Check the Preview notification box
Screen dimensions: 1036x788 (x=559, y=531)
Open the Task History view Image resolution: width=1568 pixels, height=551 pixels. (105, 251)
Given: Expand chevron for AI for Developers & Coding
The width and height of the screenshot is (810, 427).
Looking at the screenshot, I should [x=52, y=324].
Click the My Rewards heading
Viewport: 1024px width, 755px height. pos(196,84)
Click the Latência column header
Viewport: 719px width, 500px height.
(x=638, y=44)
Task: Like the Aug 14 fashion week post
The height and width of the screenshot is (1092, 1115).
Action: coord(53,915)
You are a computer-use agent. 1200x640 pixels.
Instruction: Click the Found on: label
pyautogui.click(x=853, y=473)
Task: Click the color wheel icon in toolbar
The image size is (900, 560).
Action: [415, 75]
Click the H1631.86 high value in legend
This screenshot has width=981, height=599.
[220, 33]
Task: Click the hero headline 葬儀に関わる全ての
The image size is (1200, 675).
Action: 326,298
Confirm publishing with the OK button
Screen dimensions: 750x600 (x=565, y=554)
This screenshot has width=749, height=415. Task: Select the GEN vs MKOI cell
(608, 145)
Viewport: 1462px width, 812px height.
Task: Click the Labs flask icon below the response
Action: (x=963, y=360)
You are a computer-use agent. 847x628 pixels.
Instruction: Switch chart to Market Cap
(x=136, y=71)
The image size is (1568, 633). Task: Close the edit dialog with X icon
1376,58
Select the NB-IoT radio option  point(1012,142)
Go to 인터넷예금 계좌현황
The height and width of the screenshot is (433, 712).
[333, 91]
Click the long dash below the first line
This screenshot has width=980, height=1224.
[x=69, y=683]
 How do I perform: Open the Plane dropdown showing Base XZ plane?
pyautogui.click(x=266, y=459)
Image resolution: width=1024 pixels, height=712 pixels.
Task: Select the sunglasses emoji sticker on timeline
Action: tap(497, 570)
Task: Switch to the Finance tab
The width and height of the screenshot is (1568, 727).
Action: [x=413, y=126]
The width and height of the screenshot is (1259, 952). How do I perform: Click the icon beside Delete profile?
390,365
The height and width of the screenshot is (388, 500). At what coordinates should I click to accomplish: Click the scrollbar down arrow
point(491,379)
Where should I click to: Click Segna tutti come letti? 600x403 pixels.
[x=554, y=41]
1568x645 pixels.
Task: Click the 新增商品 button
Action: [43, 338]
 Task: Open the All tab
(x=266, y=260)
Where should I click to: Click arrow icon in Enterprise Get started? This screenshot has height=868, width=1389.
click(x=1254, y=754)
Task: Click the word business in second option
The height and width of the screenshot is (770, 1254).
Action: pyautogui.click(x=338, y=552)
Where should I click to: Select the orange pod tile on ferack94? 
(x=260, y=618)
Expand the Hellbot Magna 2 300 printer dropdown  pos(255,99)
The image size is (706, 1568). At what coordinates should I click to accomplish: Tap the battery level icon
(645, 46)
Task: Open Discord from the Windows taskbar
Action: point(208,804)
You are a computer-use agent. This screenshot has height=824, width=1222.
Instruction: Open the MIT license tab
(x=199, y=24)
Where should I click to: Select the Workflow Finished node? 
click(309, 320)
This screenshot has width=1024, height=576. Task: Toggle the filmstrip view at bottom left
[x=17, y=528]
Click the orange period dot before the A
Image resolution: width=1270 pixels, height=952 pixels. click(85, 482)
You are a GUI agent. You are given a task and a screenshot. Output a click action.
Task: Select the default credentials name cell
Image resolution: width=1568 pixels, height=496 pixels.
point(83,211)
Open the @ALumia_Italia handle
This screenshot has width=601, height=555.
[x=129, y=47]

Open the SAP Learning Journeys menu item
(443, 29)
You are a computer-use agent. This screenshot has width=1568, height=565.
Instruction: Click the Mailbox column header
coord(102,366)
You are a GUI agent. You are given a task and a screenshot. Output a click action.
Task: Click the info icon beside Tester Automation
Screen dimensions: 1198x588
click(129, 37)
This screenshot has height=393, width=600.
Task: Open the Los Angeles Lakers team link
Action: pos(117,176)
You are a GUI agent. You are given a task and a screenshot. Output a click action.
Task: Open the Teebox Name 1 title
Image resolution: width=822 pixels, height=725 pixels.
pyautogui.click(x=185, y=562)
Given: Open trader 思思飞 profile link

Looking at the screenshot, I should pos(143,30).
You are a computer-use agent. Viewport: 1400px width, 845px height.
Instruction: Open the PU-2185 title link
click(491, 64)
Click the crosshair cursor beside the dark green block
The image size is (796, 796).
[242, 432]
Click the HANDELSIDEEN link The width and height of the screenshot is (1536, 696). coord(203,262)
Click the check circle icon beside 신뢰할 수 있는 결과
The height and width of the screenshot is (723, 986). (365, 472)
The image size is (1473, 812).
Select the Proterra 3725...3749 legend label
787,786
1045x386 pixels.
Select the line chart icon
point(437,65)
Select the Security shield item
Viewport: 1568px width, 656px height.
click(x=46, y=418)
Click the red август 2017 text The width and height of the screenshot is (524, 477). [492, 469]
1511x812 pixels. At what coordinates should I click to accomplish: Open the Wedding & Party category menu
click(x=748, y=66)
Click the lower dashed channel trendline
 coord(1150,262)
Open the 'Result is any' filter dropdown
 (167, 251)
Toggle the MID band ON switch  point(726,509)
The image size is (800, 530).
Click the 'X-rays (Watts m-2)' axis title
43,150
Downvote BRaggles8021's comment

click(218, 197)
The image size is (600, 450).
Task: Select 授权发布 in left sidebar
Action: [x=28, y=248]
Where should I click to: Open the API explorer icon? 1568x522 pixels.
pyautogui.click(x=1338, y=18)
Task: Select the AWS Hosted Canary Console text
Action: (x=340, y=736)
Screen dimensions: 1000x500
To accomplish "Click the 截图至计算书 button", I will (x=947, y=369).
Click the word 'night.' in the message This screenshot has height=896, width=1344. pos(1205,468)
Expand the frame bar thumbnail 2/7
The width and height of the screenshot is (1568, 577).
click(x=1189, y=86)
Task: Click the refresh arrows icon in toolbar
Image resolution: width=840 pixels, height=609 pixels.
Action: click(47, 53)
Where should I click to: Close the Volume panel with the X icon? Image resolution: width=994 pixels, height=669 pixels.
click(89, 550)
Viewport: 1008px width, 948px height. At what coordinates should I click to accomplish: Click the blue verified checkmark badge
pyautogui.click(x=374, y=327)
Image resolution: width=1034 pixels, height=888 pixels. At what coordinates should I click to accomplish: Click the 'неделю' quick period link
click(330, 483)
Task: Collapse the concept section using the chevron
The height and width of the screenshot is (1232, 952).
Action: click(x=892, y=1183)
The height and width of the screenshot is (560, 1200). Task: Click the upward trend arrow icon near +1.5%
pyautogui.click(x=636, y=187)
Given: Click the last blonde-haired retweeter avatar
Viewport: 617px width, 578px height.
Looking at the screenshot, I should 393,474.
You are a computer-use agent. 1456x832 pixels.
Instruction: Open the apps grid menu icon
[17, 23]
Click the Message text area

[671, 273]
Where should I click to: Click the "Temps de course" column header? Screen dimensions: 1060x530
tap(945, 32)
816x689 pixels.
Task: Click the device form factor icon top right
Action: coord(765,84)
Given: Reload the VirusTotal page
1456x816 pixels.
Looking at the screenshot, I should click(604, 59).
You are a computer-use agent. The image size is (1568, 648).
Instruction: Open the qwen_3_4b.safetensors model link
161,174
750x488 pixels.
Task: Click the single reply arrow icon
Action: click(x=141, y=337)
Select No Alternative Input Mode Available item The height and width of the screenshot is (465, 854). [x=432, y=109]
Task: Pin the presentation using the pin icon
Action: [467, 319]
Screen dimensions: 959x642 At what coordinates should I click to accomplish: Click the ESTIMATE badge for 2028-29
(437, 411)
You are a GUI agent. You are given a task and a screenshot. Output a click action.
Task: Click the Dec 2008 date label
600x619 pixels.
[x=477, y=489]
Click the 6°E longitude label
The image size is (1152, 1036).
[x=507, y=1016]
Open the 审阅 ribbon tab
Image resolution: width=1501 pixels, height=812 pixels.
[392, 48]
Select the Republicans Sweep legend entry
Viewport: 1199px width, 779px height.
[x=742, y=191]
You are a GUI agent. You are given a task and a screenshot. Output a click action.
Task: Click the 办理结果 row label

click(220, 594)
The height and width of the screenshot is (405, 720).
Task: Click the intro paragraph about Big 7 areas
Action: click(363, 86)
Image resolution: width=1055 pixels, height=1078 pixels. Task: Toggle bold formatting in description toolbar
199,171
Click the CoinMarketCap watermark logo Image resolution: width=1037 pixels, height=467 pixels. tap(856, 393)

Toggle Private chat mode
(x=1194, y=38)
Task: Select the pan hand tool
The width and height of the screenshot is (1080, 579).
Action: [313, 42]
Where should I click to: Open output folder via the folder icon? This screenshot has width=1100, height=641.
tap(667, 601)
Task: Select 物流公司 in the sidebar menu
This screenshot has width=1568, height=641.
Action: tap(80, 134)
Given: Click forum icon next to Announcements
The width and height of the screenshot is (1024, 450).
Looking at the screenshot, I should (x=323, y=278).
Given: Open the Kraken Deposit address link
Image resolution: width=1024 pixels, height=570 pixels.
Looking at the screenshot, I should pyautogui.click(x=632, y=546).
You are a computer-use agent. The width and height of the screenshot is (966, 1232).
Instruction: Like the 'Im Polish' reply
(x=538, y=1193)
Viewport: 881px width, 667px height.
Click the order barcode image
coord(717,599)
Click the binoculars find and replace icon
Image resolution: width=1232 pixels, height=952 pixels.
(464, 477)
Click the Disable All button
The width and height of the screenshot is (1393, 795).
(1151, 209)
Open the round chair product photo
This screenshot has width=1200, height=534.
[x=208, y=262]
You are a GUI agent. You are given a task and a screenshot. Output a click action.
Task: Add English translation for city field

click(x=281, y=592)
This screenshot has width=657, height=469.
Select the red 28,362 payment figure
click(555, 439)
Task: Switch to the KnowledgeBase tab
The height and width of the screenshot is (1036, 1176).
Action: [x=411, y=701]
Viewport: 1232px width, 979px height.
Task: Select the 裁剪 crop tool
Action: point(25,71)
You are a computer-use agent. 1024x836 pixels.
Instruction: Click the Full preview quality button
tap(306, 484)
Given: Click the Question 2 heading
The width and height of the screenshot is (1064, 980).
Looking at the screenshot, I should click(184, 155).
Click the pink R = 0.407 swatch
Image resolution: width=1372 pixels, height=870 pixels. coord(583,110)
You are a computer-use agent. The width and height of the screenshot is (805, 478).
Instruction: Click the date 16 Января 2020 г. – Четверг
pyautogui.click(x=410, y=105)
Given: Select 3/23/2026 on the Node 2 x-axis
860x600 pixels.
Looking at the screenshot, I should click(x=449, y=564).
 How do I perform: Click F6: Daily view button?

+ + + + +

A single number is required: the count of lines in the data that contain the string "Expand".

» Task result
3